Before traveling to Raleigh, Chiango identified which Genotypes would be most important to research abroad for Mozambique. Mozambique relies on maize as a major food source but suffers from drought during long stretches of the year resulting in a hunger problem across the country. The genotypes selected were developed from Mozambique materials and shipped to NC State University’s campus. This data was compiled before traveling to Raleigh to work with Dr. Sinclair.

During his time at NC State, Chiango worked on two major experiments. The first studied the transpiration responses to vapor pressure deficits and the second studied the transpiration responses to soil drying.

Chiango conducting vapor pressure deficit research in Dr. Sinclair’s lab at NC State.

In the first experiment completed with Dr. Sinclair, various vapor pressure deficits were stimulated to trigger transpiration of the plants. Their goal was to identify those that were most effectively closing their stomata to prevent water loss through transpiration. The results showed which genotypes lost more water than others and therefore indicated which were more suitable for dry climates.

Transpiration responses to vapor pressure deficit of Umbelu 8930 and CML 586

Chiango selected two genotypes, Umbelu 8930 and CML 586 as examples to compare different types of responses of transpiration. The right graph shows a linear response depicting a behavior that is not preferred. This type of response means that as the vapor pressure deficit (VPD) increases and continues to stimulate transpiration throughout the day, the genotype will continue to transpire until it contains no more water and dies. The response on the left shows a genotype that slows its transpiration in response to a potentially harmful VPD. It will store enough water for the plant to continue its life cycle and produce maize.

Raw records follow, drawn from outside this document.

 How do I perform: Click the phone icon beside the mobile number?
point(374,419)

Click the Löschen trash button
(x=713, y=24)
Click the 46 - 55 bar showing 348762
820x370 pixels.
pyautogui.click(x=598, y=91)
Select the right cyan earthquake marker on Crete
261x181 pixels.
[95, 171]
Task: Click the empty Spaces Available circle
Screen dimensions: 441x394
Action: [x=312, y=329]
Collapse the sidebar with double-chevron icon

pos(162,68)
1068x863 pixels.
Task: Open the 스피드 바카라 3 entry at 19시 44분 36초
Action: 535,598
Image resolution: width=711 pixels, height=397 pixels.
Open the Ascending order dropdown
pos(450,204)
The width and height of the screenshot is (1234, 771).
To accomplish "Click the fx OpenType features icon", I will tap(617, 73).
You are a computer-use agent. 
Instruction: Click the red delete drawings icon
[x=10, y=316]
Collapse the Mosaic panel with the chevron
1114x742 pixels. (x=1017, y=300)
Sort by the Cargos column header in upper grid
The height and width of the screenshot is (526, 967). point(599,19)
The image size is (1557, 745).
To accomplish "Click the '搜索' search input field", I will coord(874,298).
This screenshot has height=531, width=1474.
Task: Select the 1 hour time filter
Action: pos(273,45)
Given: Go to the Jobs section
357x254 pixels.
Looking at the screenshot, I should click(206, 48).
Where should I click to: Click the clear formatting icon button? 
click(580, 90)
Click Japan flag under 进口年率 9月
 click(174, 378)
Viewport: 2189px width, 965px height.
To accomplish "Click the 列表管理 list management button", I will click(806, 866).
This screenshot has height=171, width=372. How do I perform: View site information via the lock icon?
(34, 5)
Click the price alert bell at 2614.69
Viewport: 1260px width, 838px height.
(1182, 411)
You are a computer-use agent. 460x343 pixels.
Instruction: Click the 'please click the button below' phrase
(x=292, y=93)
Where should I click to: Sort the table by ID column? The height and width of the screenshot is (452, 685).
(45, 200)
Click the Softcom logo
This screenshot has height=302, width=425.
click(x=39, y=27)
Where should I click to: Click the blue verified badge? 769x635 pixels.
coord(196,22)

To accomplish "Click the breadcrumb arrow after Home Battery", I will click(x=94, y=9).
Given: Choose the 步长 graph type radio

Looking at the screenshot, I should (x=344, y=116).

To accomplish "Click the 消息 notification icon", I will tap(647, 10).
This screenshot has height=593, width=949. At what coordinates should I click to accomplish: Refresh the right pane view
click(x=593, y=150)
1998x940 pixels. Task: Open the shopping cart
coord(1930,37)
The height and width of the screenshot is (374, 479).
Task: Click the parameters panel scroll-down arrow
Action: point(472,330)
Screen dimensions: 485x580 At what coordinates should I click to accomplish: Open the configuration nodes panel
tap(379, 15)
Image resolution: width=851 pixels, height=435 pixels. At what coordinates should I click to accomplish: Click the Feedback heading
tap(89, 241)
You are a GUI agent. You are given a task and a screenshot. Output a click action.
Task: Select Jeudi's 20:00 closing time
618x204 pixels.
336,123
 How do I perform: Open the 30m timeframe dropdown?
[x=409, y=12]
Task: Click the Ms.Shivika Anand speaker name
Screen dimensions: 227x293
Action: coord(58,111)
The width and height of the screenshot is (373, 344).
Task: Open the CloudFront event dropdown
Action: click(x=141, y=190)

The experiment was repeated a second time for all genotypes and the same results were observed. Those with similar responses to Umbelu 8930 were selected as potential genotypes that could be most useful for maize production back in Mozambique.

Chiango studying transpiration responses to soil drying at NC State.

The purpose of the second experiment was to analyze each genotype’s response to soil drying in order to determine which of those genotypes would best endure dry soil conditions. The researchers measured the plants’ transpiration every day to identify the best transpiration responses. Finding genotypes that can resist dry soil as a result of drought would be a significant success for the future of farming in Mozambique.

Transpiration responses to soil drying for CML 8923 and CML 587

The responses to soil drying for the genotypes CML 8923 and CML 587 were selected as examples of a desirable and undesirable response. On the left, CML 8923 closes its stomata around a 0.55 fraction of transpirable soil water (FTSW). This type of response means the plant will retain more water that it can use later in the growing season. In comparison, CML 587 closes at around a 0.3 FTSW depicting a response that would allow more water to escape in its delayed transpiration response. The genotypes with responses more similar to CML 8923 would be the genotypes most likely to improve yields of maize production.

Chiango is passionate about spreading the knowledge from his international research back in Mozambique. He recognizes the significance that these results could have in improving yields and fighting hunger in a part of Africa that is greatly affected by drought. Chiango is an advocate for the kind of international scientific cooperation that the Borlaug International Agriculture Science and Technology Fellowship Program promotes. This global exchange of knowledge not only benefits a fellow’s home country, but NC State University, and the United States.